* [TASK INSTRUCTIONS]:
What number of lines in the material contain the word "item"? Give that number alone.
*** Block opens ***
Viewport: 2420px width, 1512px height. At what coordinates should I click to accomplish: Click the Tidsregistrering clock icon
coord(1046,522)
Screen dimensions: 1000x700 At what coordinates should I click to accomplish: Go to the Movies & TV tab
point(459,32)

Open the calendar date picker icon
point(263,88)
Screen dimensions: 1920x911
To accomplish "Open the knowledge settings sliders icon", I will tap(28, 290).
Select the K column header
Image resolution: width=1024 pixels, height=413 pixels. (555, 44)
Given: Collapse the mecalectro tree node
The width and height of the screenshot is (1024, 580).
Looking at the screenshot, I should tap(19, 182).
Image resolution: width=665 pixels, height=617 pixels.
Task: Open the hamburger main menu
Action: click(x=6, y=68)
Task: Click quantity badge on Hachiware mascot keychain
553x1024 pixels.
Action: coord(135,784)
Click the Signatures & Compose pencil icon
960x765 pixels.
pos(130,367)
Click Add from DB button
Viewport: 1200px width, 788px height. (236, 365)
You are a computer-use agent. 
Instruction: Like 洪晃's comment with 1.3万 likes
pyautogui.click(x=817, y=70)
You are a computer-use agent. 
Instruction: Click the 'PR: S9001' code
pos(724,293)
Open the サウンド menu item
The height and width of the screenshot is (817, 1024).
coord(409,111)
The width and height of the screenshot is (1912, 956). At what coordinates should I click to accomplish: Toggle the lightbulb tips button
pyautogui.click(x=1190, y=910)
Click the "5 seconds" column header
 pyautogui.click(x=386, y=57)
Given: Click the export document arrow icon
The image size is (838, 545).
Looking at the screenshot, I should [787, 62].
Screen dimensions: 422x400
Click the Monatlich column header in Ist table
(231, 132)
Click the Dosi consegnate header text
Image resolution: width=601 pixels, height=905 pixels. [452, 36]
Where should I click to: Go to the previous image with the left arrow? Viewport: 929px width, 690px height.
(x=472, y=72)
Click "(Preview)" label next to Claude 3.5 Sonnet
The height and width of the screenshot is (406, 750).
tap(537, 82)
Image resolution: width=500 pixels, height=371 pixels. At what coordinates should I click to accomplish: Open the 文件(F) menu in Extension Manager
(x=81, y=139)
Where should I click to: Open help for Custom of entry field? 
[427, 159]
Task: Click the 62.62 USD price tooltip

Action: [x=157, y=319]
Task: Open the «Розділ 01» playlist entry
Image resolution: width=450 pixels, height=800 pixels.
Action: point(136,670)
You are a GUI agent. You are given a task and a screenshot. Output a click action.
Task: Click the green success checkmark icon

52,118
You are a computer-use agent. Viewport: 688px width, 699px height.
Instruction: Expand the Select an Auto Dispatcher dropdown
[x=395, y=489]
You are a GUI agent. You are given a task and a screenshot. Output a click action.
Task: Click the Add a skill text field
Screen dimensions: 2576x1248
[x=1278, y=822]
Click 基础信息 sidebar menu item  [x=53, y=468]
*** Block closes ***
* [SOLUTION FOR THIS TASK]:
2